Bill Louv, senior vice-president of U.S. pharmaceuticals IT at GlaxoSmithKline PLC (GSK), describes an IT culture at the global pharmaceutical company that’s marked by opportunities to learn new skills.

Computerworld: What are the most critical systems that are supported by your department?

Louv: We support the financial systems; the revenue cycle systems, such as order processing, contract management and distribution management; the commercial data warehouse; and the sales force automation system for our 8,000 sales reps, as well as [customer relationship management] components, like the call centre.

Computerworld: How would you describe the pace of the work?

Louv: It is challenging and invigorating but not pathologically hectic.

Computerworld: Describe some of the challenges.

Louv: Over the last year or so, we’ve become much more value-conscious. It used to be that there was a queue of requests and we’d just work on what’s in the queue. Now we’re more disciplined about setting priorities we collaborate with our business partners to pick the highest-value project.

Computerworld: How does the change affect IT staffers’ work?

Louv: Each of my direct reports is a full member of a business management team, so they understand the business very well and have developed a very good sense of where they can add value.

Computerworld: Do IT workers learn a lot about medicine?

Louv: I was in R&D for a long time, and I got the chance to learn a lot about basic pharmacology and clinical trials. Now that I’m on the commercial side, I’m learning about sales and marketing.

Computerworld: How would you describe the IT culture?

Louv: It’s action-oriented, with a generally strong work ethic.

Computerworld: What do you mean by “action-oriented”?

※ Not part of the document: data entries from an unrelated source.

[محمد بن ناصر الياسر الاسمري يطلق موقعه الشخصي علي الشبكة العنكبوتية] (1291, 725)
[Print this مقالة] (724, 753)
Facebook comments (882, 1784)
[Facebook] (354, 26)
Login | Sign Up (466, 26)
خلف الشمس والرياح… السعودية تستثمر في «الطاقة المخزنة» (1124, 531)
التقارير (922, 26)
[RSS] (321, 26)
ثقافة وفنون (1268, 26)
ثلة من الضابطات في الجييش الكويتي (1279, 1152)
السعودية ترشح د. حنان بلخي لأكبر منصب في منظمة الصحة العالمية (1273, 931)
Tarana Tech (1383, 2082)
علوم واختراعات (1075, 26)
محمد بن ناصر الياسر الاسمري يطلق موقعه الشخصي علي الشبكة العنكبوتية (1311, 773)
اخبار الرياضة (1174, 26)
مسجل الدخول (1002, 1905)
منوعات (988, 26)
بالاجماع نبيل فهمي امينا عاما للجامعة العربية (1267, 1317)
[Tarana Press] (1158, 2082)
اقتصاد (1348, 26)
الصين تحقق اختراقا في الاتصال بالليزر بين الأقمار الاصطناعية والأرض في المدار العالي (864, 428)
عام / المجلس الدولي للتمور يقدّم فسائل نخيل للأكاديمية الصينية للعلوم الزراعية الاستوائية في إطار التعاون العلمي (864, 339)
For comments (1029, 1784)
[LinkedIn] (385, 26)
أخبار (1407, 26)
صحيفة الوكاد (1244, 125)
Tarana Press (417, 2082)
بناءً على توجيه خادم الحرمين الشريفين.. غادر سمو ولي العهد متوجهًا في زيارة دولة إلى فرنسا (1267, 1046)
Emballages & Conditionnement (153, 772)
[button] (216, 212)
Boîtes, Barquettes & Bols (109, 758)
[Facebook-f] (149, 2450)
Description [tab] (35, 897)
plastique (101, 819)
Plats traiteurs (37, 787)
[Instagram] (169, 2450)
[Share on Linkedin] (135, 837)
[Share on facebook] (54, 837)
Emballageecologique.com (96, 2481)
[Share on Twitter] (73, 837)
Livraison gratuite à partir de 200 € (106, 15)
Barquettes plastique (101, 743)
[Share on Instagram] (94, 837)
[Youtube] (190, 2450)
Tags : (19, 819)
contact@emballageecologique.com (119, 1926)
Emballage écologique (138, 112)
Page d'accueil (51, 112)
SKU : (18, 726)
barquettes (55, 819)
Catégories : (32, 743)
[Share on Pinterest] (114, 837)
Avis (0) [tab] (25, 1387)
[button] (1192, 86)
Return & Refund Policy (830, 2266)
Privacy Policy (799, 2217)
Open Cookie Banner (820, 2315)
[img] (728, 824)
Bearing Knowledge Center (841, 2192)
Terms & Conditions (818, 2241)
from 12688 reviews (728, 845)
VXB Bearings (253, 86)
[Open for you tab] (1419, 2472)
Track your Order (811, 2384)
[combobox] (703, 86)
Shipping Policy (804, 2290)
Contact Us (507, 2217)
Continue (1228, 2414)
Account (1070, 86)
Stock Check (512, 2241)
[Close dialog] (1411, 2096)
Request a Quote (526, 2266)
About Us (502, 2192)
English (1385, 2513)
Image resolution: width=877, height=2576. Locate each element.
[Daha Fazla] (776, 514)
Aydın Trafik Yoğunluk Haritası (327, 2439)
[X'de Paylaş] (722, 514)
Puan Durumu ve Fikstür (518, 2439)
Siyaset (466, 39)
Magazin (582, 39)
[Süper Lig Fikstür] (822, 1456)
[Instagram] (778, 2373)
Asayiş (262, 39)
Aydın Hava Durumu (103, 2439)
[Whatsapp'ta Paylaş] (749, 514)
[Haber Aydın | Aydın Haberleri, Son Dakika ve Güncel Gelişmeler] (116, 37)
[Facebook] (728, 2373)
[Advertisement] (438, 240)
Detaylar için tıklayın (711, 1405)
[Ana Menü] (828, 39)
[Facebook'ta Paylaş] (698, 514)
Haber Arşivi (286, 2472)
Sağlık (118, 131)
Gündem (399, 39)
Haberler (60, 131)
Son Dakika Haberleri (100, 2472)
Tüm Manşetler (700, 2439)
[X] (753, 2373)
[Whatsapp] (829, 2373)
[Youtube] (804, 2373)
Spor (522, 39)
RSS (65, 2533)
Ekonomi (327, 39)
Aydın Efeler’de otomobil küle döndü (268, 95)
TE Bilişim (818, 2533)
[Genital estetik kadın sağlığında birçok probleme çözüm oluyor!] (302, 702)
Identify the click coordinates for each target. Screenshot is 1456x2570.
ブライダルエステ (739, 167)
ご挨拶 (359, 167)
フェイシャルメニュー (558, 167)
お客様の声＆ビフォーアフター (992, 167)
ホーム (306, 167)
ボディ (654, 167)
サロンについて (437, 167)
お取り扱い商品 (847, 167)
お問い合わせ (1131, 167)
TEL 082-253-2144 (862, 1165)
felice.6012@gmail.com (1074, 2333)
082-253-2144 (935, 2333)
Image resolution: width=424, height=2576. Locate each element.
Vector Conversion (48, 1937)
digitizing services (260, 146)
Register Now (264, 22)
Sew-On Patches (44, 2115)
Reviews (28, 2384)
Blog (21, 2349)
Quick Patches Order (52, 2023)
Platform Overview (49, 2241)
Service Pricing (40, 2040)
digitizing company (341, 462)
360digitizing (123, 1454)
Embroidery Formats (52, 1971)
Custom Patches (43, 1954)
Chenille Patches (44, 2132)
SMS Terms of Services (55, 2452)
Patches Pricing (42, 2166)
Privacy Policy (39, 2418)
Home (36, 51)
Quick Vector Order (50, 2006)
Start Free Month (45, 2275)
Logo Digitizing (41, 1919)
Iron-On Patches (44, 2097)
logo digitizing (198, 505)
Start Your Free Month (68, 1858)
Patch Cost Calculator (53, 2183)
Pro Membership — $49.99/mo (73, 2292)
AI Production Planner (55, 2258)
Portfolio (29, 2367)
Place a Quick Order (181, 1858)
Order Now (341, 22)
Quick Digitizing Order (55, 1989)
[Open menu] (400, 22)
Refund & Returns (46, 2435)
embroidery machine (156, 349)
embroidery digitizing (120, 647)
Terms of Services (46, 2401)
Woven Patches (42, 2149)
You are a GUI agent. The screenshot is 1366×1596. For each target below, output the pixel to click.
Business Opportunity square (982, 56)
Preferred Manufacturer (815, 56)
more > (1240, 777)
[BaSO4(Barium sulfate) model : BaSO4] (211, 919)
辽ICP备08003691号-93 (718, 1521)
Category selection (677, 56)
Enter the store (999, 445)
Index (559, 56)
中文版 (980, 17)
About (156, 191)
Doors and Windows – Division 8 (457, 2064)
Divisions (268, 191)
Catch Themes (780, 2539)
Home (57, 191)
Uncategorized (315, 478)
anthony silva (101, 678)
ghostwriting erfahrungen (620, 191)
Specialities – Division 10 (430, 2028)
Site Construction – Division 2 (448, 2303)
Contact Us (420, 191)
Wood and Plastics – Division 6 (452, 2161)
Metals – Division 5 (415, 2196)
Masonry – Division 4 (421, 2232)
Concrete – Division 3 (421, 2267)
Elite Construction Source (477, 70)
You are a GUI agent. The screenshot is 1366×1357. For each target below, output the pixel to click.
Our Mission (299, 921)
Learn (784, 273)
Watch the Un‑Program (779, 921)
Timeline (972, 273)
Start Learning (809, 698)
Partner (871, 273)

Louv: It means that people want to solve problems. If we’re launching a new product and the project manager needs new ways to explain to doctors the benefits of a drug, we’ll find technology to solve that problem.

Computerworld: What are some benefits that an IT professional could get only at GSK?

Louv: If you have a prescription for a drug that GSK makes, you get it for free. But you also get the benefits of working in an industry whose mission is really positive, and there are a lot of learning opportunities, not just in technology but also in medicine and health care.

Computerworld: What do you love about coming to work?

Louv: There isn’t a day that I don’t learn something new. It’s not a routine job.

Computerworld: What do you dread about coming to work?

Louv: Our merger [of Glaxo Wellcome and SmithKline Beecham PLC] is a year and a quarter old. It’s been very successful, but there are small pockets of people who still look backward, and that’s very frustrating to deal with.